American colonel and inventor

John Wesley Stiles (1811–1885) was an American colonel and inventor who commanded the 83rd New York Infantry Regiment throughout the early years of the American Civil War as well as commander of the 3rd Brigade of James B. Ricketts' Second Division of the III Corps as well as being a renowned inventor at the American Institute of the City of New York.

==Biography==
===Early years===
John was born at New York City on January 31, 1811, as the son of Oratha Stiles and Elizabeth Billings. During his early years, Stiles would be educated at New York City as well as primarily work in the ship chandlery business at New York City. Stiles married Elizabeth Fisher Taylor on 1836 and had a total of 9 children with her. He also formed a partnership with Marshall O. Roberts before setting out on his own business. On 1858, he reportedly switched industries to the wood industry as he was a dealer for dye woods.

===American Civil War===
Stiles registered in the 9th New York state Militia as its colonel on May 16, 1861, and was later commissioned to be assigned as the main colonel of the 83rd New York Infantry Regiment after relieving the 7th Infantry Regiment. During his service with the 83rd New York, Stiles would participate at the Battle of Harpers Ferry, the Battle of Cedar Mountain, the First Battle of Rappahannock Station and the Battle of Thoroughfare Gap. He was later appointed as commander of the 3rd brigade of Nathaniel P. Banks and in 1862, was assigned to be the commander of the 3rd Brigade of James B. Ricketts' Second Division of the III Corps of the Army of Virginia. He then lead the 3rd Brigade into the Second Battle of Bull Run, the Battle of Chantilly, After that however, he was discharged from service in January 1863 due to injuries. He was then replaced by Lt. Col Hendrickson.

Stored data
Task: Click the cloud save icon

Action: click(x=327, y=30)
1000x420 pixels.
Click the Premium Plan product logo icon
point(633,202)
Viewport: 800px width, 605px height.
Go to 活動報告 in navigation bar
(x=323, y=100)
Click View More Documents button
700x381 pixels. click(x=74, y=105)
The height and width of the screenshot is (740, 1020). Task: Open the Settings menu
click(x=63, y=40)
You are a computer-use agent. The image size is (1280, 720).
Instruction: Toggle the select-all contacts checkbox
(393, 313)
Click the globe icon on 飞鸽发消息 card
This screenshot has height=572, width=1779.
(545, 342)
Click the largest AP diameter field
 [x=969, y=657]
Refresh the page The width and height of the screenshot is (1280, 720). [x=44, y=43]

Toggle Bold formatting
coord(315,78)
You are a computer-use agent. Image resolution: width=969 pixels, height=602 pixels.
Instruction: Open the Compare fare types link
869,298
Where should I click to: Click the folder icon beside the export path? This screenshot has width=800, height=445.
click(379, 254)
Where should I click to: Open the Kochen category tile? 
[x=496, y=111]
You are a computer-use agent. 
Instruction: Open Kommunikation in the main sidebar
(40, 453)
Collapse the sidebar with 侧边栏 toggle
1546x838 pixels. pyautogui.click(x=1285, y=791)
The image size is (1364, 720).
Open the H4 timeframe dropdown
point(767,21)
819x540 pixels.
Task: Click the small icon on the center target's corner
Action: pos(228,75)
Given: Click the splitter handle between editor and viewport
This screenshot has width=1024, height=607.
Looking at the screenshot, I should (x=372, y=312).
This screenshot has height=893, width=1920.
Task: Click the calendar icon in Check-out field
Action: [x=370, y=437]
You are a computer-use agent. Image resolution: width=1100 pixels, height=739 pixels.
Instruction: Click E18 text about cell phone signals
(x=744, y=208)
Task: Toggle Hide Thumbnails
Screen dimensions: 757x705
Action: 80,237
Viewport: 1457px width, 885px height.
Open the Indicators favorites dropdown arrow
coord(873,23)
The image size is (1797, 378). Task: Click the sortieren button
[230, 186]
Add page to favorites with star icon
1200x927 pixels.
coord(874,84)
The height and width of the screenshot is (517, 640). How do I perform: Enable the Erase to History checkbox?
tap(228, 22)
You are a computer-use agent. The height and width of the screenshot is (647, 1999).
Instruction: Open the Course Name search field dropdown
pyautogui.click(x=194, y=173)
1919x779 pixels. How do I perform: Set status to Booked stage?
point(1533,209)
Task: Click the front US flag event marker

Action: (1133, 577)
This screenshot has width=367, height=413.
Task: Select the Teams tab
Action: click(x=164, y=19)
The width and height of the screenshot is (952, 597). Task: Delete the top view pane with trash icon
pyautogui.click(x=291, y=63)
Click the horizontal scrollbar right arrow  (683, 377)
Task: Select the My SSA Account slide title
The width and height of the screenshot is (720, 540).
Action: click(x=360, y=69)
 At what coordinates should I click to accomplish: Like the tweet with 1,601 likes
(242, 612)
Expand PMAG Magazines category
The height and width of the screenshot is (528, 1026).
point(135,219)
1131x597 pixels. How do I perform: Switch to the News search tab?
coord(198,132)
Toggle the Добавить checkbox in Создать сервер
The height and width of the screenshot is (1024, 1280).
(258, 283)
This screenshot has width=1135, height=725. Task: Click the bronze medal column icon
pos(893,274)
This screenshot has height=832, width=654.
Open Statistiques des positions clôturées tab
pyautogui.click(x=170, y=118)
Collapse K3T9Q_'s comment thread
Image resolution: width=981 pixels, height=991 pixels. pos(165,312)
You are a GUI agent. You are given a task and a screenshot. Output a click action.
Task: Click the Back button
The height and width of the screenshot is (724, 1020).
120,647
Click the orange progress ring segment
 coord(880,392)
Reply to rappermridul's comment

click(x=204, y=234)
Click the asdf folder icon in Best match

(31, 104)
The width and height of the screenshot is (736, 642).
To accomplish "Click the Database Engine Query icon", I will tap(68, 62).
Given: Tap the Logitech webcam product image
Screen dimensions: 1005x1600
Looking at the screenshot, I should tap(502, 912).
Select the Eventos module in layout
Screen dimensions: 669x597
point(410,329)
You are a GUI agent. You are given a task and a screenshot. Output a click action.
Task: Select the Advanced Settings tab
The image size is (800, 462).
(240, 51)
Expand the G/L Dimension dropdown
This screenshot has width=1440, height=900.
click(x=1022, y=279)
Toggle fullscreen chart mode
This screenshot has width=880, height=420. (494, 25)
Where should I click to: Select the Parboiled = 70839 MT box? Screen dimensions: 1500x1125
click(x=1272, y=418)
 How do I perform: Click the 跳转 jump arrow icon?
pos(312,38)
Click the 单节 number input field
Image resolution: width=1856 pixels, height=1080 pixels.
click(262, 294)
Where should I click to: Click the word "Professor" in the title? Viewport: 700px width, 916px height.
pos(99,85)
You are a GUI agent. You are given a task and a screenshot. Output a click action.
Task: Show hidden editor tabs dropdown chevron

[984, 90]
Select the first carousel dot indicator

■ **TASK 1**
Write out the part of the John Wesley Stiles biography from "John Wesley Stiles" to "of New York.".
■ **TASK 2**
Name every battle mentioned in the John Wesley Stiles biography.
■ **TASK 3**
Proceed with the John Wesley Stiles biography, picking up after its final sentence.

■ **EXERCISE OUTPUT 1**
John Wesley Stiles (1811–1885) was an American colonel and inventor who commanded the 83rd New York Infantry Regiment throughout the early years of the American Civil War as well as commander of the 3rd Brigade of James B. Ricketts' Second Division of the III Corps as well as being a renowned inventor at the American Institute of the City of New York.

■ **EXERCISE OUTPUT 2**
- Battle of Harpers Ferry
- Battle of Cedar Mountain
- First Battle of Rappahannock Station
- Battle of Thoroughfare Gap
- Second Battle of Bull Run
- Battle of Chantilly

■ **EXERCISE OUTPUT 3**
==Post-war life==
Stiles returned to New York City with his health in shambles and could no longer continue being a ship chandler but with his new interest in mechanics made him become an inventor and managed to win the gold medal at the American Institute of the City of New York in 1884. One of his daughters stated:

If my father had made science the business of his life, there would have been more heard of him than will now be the case; he was a real student all his life.

Stiles died on September 15, 1885, and was buried at Green-Wood Cemetery.